Gino Canessa (Oct 14 2020 at 20:40):
Are any elements filtered based on user information? E.g., if I have an app that wants practitioner names and photos, it doesn't mean that I should have their home addresses.
Otherwise, it might be a good boundary point (e.g., user
has everything, patient
has limited access).
Paul Church (Oct 14 2020 at 20:45):
Out of scope for the general-purpose fhir server case. We currently have no way to specify that, so we just give out the resources.
Yunwei Wang (Feb 24 2021 at 22:01):
Paul Church said:
patient scopes only apply to actual compartment members. To read referenced non-compartment resources you need user scopes for those resource types.
Could user scope apply to compartment members? If yes, why not just use user scope instead of mixing patient scope and user scope? Is this also true for patient facing standalone app? @Paul Church
Paul Church (Feb 25 2021 at 01:26):
Yes, this is sort of a mismatch for our use case and we could just use user scopes. Without an EHR permissions model to draw on, there is no concept of a user separate from a patient.
Yunwei Wang (Feb 25 2021 at 16:46):
Then what is the purpose for patient scope? Almost all patient compartment resources haver reference to non compartment resources. A simple query to get Observations could not be fully achieved by using patient scope only without pull Observation.performer information.
Tanvi Shah (Mar 02 2022 at 17:16):
Quick question
A client application that is authenticating with my system for SoF tests, is providing a “state” value in its authorization request that is too long for my system to handle. Currently my system can accept a state value up to 100 characters (this is the maximum size that the database table column can currently handle for this value). In this case, it appears that the state value being provided by the client app is 124 characters long.

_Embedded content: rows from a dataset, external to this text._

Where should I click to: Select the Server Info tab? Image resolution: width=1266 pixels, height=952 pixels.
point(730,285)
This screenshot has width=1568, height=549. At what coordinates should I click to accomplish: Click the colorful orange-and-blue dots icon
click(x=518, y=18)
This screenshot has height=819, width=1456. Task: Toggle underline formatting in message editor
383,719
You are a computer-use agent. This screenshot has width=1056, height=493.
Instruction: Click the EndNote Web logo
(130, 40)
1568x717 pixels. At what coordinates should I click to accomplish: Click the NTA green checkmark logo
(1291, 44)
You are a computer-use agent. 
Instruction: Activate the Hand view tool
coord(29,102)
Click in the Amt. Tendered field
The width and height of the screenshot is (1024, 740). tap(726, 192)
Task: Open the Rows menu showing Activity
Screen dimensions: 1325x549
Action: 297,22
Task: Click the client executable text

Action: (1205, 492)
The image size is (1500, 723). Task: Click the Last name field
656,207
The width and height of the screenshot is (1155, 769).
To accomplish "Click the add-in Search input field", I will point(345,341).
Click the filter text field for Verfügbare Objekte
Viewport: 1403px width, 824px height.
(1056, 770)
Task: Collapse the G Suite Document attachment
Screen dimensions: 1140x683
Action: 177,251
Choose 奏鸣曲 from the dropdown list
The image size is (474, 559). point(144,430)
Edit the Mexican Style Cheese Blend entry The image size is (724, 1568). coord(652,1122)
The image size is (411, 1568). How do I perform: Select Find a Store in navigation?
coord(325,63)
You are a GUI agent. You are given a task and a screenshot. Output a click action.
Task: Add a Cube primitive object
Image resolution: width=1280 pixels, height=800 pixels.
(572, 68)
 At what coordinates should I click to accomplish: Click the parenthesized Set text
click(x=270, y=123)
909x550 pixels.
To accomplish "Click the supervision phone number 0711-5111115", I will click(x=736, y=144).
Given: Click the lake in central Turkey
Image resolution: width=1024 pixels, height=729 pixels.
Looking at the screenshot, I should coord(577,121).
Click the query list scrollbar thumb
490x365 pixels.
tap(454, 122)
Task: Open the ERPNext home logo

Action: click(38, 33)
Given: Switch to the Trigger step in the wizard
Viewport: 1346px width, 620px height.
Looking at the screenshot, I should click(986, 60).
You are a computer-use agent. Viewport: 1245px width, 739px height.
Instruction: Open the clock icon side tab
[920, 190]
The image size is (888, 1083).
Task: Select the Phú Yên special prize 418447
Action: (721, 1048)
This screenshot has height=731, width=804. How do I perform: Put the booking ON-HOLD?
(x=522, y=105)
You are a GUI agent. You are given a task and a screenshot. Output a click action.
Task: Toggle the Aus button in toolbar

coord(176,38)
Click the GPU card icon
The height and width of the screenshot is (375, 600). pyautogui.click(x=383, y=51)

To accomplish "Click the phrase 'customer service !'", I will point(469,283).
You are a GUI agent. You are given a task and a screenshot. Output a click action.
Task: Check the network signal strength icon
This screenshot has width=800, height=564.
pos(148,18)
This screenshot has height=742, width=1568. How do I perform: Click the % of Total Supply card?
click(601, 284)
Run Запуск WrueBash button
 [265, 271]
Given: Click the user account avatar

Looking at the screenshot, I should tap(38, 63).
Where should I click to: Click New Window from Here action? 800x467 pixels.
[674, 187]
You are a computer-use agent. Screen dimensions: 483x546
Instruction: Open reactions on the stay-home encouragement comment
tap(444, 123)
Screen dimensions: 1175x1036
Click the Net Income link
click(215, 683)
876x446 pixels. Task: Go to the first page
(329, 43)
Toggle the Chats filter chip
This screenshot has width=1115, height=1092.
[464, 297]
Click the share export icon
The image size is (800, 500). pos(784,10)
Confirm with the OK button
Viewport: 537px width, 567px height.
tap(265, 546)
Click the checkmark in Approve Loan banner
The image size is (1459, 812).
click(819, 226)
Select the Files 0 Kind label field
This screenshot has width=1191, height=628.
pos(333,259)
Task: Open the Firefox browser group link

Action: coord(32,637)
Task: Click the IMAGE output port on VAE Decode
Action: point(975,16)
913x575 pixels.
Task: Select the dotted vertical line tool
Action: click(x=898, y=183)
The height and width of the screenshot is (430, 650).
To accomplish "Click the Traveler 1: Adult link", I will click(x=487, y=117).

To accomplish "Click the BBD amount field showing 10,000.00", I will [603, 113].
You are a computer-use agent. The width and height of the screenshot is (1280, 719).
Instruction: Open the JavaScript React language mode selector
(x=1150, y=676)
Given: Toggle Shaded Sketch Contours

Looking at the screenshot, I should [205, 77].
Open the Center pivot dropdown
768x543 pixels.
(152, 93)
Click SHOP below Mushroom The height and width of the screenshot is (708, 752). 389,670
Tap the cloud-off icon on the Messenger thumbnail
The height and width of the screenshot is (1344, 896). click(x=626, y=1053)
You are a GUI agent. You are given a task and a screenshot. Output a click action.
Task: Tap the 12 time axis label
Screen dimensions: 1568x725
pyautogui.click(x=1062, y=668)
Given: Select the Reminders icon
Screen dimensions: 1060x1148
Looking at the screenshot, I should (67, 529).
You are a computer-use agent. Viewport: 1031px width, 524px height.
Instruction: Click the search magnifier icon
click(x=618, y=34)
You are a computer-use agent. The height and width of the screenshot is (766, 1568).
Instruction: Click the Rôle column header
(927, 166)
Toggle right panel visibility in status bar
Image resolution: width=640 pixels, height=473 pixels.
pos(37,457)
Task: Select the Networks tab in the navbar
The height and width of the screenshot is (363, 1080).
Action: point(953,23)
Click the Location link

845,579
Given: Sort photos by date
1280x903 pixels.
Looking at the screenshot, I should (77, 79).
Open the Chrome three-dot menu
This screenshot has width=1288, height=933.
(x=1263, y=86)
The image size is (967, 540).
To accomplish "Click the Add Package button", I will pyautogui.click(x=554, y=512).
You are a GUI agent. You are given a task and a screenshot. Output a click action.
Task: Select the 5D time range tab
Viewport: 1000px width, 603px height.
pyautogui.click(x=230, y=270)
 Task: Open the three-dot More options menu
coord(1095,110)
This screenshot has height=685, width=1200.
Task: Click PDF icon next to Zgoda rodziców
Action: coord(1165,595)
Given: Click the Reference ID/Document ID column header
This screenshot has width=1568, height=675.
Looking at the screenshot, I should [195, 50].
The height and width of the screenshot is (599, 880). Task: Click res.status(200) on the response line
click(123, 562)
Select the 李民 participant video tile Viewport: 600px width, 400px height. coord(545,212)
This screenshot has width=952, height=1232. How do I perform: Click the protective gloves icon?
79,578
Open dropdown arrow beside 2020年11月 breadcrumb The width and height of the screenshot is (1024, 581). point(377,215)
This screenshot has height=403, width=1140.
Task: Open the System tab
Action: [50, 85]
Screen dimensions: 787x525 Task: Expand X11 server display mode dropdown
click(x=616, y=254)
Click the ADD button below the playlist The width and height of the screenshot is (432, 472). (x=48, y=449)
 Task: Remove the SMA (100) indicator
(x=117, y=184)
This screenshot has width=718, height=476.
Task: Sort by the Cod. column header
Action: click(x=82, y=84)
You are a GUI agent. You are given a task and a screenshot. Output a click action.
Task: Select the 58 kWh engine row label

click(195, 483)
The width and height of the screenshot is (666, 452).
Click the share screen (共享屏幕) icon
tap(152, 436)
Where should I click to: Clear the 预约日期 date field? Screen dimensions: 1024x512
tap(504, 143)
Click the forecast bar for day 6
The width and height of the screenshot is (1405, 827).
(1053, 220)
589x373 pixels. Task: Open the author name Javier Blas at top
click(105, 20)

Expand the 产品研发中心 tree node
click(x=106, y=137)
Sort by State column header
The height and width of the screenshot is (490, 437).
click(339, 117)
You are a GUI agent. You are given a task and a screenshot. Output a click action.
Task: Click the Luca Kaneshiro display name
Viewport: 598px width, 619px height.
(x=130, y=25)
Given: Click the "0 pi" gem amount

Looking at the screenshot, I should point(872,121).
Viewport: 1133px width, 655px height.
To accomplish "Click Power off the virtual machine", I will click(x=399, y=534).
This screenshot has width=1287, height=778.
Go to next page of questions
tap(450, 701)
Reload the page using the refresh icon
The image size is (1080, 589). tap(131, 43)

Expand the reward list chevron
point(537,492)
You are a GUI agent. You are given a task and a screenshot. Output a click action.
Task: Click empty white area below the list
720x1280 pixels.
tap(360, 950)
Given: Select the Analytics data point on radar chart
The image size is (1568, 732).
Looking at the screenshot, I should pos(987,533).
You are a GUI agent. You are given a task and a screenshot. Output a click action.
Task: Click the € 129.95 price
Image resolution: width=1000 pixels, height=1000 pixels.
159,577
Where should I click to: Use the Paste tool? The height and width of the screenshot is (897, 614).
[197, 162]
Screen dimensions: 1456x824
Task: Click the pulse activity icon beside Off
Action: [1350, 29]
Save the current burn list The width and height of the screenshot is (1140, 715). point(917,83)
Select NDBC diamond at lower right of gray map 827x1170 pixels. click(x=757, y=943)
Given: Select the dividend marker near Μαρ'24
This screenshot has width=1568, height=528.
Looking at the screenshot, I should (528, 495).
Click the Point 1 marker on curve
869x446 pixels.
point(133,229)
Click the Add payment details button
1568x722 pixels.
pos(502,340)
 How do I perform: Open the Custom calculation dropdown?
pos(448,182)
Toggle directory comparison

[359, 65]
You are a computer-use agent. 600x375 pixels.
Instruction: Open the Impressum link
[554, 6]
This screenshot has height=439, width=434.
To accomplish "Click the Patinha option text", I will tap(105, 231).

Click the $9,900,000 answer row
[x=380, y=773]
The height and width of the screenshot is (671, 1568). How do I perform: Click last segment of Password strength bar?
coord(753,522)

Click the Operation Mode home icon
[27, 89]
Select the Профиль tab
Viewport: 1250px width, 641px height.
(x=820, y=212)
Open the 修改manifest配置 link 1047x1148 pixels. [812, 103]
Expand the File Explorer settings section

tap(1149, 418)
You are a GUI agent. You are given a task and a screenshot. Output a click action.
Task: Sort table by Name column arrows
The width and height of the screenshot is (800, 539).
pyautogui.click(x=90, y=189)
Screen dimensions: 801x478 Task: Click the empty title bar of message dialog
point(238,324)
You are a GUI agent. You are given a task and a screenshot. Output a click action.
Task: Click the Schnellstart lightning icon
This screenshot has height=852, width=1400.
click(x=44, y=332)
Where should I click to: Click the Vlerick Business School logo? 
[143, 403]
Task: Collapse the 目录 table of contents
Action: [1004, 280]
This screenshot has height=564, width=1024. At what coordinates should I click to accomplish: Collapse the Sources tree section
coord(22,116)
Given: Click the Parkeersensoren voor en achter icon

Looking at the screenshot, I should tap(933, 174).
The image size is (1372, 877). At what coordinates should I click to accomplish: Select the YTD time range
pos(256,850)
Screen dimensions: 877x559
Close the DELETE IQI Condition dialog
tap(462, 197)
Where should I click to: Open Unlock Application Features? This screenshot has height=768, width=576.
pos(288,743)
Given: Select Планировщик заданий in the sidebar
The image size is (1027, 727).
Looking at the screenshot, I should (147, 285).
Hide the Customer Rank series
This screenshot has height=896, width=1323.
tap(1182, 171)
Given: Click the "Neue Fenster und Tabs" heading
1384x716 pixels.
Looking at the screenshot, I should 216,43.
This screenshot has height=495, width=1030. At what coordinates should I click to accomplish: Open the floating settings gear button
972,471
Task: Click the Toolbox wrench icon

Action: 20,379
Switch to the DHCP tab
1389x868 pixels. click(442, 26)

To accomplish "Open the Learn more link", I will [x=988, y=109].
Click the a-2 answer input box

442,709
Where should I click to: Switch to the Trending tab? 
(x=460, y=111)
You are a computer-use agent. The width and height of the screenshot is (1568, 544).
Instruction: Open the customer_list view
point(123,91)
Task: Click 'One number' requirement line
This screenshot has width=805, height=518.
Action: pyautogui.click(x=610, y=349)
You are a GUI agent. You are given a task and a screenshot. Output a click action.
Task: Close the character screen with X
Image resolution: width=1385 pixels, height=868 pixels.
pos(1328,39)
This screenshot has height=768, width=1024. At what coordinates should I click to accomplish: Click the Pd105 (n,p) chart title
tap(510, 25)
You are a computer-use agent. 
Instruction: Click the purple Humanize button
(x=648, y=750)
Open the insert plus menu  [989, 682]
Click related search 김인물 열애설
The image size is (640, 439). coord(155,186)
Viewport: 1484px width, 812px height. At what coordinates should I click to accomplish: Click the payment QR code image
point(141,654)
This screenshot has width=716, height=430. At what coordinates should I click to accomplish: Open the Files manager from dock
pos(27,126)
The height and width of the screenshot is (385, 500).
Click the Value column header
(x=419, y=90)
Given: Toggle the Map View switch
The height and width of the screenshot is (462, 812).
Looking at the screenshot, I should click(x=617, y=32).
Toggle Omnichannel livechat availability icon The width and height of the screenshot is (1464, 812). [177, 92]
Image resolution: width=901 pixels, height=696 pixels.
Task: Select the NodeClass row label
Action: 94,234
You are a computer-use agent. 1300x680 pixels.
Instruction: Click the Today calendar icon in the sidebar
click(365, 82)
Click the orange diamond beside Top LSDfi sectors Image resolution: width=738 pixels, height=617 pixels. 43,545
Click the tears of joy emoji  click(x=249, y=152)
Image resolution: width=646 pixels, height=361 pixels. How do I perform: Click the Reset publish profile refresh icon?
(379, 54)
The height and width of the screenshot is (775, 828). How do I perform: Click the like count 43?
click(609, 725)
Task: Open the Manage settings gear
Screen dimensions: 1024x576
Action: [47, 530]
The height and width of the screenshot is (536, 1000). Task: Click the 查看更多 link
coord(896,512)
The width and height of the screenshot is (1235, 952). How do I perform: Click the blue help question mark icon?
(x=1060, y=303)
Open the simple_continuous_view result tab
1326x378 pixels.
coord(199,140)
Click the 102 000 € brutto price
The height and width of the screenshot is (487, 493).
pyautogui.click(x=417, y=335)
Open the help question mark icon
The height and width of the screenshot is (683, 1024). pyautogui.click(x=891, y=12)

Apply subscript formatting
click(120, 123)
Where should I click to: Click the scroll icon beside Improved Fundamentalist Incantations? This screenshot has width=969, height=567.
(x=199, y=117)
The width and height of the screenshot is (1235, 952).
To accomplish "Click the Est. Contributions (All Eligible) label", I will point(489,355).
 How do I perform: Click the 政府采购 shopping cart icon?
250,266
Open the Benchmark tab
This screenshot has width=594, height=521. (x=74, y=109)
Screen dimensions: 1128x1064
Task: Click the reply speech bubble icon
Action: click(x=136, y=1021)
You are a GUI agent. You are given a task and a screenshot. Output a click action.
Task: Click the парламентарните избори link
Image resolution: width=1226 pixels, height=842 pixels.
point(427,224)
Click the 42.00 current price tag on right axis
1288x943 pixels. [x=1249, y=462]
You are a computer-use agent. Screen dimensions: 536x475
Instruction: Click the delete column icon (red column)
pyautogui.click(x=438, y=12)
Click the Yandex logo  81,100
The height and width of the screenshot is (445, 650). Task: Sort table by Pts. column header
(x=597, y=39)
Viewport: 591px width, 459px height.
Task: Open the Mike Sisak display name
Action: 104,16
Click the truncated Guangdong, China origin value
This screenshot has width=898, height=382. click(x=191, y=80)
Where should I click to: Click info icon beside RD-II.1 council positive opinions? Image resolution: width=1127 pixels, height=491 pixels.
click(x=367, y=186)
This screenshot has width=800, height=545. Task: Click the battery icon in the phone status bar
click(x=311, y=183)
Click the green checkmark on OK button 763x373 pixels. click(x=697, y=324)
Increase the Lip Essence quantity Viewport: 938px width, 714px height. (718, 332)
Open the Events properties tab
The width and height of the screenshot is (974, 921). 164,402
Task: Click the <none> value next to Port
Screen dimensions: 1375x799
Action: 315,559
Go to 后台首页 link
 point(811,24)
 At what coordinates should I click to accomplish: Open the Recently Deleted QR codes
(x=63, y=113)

My question is, what is a best practice “state value”. Is there a length that is recommended?
Josh Mandel (Mar 02 2022 at 18:35):
We don't have any formal requirements on how long a state the EHR needs to support. We do have a hard requirement that apps
SHALL use an unpredictable value for the state parameter with at least 122 bits of entropy
This can be achieved in 36-char UUIDs, So your current implementation supporting 100 characters meets that floor and provides breathing room.
That said, without digging into the details I was going to suggest 128 characters would be a fair target, and it sounds like that would support this specific client app. Do you know how they are structuring their state values and whether they are conforming with our requirements above?